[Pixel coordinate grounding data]
■ ■ ■ ■ ■ ■ ■

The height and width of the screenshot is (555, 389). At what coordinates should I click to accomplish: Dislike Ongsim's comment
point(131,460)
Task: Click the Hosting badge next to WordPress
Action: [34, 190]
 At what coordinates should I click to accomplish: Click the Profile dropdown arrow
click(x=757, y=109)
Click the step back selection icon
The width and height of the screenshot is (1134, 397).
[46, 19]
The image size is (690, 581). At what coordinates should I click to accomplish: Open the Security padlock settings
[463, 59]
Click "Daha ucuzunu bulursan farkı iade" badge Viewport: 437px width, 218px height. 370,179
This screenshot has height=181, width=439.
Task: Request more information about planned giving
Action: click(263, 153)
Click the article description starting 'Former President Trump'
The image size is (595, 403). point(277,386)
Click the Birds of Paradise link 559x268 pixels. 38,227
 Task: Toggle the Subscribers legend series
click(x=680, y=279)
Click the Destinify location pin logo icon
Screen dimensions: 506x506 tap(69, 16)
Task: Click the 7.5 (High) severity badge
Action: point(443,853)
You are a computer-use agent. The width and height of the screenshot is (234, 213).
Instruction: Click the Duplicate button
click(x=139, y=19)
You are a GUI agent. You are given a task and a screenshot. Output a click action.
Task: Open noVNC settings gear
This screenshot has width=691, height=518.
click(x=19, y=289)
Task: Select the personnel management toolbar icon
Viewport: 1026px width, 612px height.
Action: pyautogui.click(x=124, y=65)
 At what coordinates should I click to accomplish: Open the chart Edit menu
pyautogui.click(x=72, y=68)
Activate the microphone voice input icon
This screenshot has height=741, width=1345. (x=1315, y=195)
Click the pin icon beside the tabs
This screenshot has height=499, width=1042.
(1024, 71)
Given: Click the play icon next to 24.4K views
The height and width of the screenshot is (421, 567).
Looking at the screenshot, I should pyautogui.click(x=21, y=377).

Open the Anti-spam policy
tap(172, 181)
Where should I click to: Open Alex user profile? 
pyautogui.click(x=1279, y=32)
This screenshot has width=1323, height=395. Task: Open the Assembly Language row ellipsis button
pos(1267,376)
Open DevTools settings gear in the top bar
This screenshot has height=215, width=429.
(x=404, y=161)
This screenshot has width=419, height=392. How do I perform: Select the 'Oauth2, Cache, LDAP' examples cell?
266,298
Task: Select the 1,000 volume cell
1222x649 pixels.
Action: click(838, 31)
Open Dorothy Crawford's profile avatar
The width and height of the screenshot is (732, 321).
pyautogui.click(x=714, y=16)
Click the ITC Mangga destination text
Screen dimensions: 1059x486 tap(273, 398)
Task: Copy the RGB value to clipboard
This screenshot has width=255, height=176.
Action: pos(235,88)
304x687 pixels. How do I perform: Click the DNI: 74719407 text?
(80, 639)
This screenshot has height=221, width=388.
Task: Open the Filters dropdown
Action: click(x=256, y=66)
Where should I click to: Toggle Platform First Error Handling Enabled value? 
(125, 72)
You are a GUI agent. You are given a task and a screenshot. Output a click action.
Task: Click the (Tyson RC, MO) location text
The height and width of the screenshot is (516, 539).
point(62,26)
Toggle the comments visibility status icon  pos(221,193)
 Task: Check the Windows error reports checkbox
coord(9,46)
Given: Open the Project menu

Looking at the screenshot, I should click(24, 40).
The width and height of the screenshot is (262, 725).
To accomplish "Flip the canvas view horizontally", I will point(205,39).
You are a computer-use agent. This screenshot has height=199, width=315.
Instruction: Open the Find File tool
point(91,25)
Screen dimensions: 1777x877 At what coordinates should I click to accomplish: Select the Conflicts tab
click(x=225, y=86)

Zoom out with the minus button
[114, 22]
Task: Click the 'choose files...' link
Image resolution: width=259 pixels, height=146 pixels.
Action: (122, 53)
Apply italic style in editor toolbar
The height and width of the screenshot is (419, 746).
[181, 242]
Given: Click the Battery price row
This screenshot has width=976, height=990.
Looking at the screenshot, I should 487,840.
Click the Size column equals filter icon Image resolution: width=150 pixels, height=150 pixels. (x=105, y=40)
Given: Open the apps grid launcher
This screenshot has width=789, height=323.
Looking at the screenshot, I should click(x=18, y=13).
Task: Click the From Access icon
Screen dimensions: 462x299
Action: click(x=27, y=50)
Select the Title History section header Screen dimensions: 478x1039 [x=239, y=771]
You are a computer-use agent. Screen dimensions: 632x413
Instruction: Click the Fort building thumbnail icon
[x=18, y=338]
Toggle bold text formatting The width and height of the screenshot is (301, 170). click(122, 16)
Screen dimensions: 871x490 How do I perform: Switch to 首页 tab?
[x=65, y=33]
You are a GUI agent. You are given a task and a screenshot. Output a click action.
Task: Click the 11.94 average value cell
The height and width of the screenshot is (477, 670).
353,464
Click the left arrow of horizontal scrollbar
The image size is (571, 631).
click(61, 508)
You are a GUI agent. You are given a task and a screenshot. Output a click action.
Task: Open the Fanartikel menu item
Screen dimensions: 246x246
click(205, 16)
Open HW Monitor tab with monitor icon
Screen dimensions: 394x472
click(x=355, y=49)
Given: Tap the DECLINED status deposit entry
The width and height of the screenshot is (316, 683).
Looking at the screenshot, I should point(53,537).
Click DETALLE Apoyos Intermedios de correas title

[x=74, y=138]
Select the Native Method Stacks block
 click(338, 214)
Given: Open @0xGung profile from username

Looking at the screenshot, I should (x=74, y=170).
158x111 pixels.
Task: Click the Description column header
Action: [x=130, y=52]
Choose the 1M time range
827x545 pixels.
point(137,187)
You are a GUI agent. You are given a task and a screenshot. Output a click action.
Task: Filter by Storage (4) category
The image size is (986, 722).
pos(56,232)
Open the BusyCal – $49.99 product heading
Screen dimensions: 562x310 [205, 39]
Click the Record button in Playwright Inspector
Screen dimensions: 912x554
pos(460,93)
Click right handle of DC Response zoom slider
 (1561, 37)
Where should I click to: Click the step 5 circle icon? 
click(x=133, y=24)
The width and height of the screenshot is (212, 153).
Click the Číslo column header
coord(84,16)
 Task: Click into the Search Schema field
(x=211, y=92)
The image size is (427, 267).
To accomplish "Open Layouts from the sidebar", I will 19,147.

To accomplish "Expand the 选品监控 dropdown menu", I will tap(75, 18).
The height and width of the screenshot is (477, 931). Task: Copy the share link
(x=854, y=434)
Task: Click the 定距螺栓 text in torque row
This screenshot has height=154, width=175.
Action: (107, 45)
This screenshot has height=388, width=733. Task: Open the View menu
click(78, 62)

■ ■ ■ ■ ■ ■ ■

> [Your instructions]: The complete data is to be transcribed verbatim.

> [Answer for the task]:
The height and width of the screenshot is (555, 389). At what coordinates should I click to accomplish: Dislike Ongsim's comment
point(131,460)
Task: Click the Hosting badge next to WordPress
Action: [34, 190]
 At what coordinates should I click to accomplish: Click the Profile dropdown arrow
click(x=757, y=109)
Click the step back selection icon
The width and height of the screenshot is (1134, 397).
[46, 19]
The image size is (690, 581). At what coordinates should I click to accomplish: Open the Security padlock settings
[463, 59]
Click "Daha ucuzunu bulursan farkı iade" badge Viewport: 437px width, 218px height. 370,179
This screenshot has height=181, width=439.
Task: Request more information about planned giving
Action: click(263, 153)
Click the article description starting 'Former President Trump'
The image size is (595, 403). point(277,386)
Click the Birds of Paradise link 559x268 pixels. 38,227
 Task: Toggle the Subscribers legend series
click(x=680, y=279)
Click the Destinify location pin logo icon
Screen dimensions: 506x506 tap(69, 16)
Task: Click the 7.5 (High) severity badge
Action: point(443,853)
You are a computer-use agent. The width and height of the screenshot is (234, 213).
Instruction: Click the Duplicate button
click(x=139, y=19)
You are a GUI agent. You are given a task and a screenshot. Output a click action.
Task: Open noVNC settings gear
This screenshot has width=691, height=518.
click(x=19, y=289)
Task: Select the personnel management toolbar icon
Viewport: 1026px width, 612px height.
Action: pyautogui.click(x=124, y=65)
 At what coordinates should I click to accomplish: Open the chart Edit menu
pyautogui.click(x=72, y=68)
Activate the microphone voice input icon
This screenshot has height=741, width=1345. (x=1315, y=195)
Click the pin icon beside the tabs
This screenshot has height=499, width=1042.
(1024, 71)
Given: Click the play icon next to 24.4K views
The height and width of the screenshot is (421, 567).
Looking at the screenshot, I should pyautogui.click(x=21, y=377).

Open the Anti-spam policy
tap(172, 181)
Where should I click to: Open Alex user profile? 
pyautogui.click(x=1279, y=32)
This screenshot has width=1323, height=395. Task: Open the Assembly Language row ellipsis button
pos(1267,376)
Open DevTools settings gear in the top bar
This screenshot has height=215, width=429.
(x=404, y=161)
This screenshot has width=419, height=392. How do I perform: Select the 'Oauth2, Cache, LDAP' examples cell?
266,298
Task: Select the 1,000 volume cell
1222x649 pixels.
Action: click(838, 31)
Open Dorothy Crawford's profile avatar
The width and height of the screenshot is (732, 321).
pyautogui.click(x=714, y=16)
Click the ITC Mangga destination text
Screen dimensions: 1059x486 tap(273, 398)
Task: Copy the RGB value to clipboard
This screenshot has width=255, height=176.
Action: pos(235,88)
304x687 pixels. How do I perform: Click the DNI: 74719407 text?
(80, 639)
This screenshot has height=221, width=388.
Task: Open the Filters dropdown
Action: click(x=256, y=66)
Where should I click to: Toggle Platform First Error Handling Enabled value? 
(125, 72)
You are a GUI agent. You are given a task and a screenshot. Output a click action.
Task: Click the (Tyson RC, MO) location text
The height and width of the screenshot is (516, 539).
point(62,26)
Toggle the comments visibility status icon  pos(221,193)
 Task: Check the Windows error reports checkbox
coord(9,46)
Given: Open the Project menu

Looking at the screenshot, I should click(24, 40).
The width and height of the screenshot is (262, 725).
To accomplish "Flip the canvas view horizontally", I will point(205,39).
You are a computer-use agent. This screenshot has height=199, width=315.
Instruction: Open the Find File tool
point(91,25)
Screen dimensions: 1777x877 At what coordinates should I click to accomplish: Select the Conflicts tab
click(x=225, y=86)

Zoom out with the minus button
[114, 22]
Task: Click the 'choose files...' link
Image resolution: width=259 pixels, height=146 pixels.
Action: (122, 53)
Apply italic style in editor toolbar
The height and width of the screenshot is (419, 746).
[181, 242]
Given: Click the Battery price row
This screenshot has width=976, height=990.
Looking at the screenshot, I should 487,840.
Click the Size column equals filter icon Image resolution: width=150 pixels, height=150 pixels. (x=105, y=40)
Given: Open the apps grid launcher
This screenshot has width=789, height=323.
Looking at the screenshot, I should click(x=18, y=13).
Task: Click the From Access icon
Screen dimensions: 462x299
Action: click(x=27, y=50)
Select the Title History section header Screen dimensions: 478x1039 [x=239, y=771]
You are a computer-use agent. Screen dimensions: 632x413
Instruction: Click the Fort building thumbnail icon
[x=18, y=338]
Toggle bold text formatting The width and height of the screenshot is (301, 170). click(122, 16)
Screen dimensions: 871x490 How do I perform: Switch to 首页 tab?
[x=65, y=33]
You are a GUI agent. You are given a task and a screenshot. Output a click action.
Task: Click the 11.94 average value cell
The height and width of the screenshot is (477, 670).
353,464
Click the left arrow of horizontal scrollbar
The image size is (571, 631).
click(61, 508)
You are a GUI agent. You are given a task and a screenshot. Output a click action.
Task: Open the Fanartikel menu item
Screen dimensions: 246x246
click(205, 16)
Open HW Monitor tab with monitor icon
Screen dimensions: 394x472
click(x=355, y=49)
Given: Tap the DECLINED status deposit entry
The width and height of the screenshot is (316, 683).
Looking at the screenshot, I should point(53,537).
Click DETALLE Apoyos Intermedios de correas title

[x=74, y=138]
Select the Native Method Stacks block
 click(338, 214)
Given: Open @0xGung profile from username

Looking at the screenshot, I should (x=74, y=170).
158x111 pixels.
Task: Click the Description column header
Action: [x=130, y=52]
Choose the 1M time range
827x545 pixels.
point(137,187)
You are a GUI agent. You are given a task and a screenshot. Output a click action.
Task: Filter by Storage (4) category
The image size is (986, 722).
pos(56,232)
Open the BusyCal – $49.99 product heading
Screen dimensions: 562x310 [205, 39]
Click the Record button in Playwright Inspector
Screen dimensions: 912x554
pos(460,93)
Click right handle of DC Response zoom slider
 (1561, 37)
Where should I click to: Click the step 5 circle icon? 
click(x=133, y=24)
The width and height of the screenshot is (212, 153).
Click the Číslo column header
coord(84,16)
 Task: Click into the Search Schema field
(x=211, y=92)
The image size is (427, 267).
To accomplish "Open Layouts from the sidebar", I will 19,147.

To accomplish "Expand the 选品监控 dropdown menu", I will tap(75, 18).
The height and width of the screenshot is (477, 931). Task: Copy the share link
(x=854, y=434)
Task: Click the 定距螺栓 text in torque row
This screenshot has height=154, width=175.
Action: (107, 45)
This screenshot has height=388, width=733. Task: Open the View menu
click(78, 62)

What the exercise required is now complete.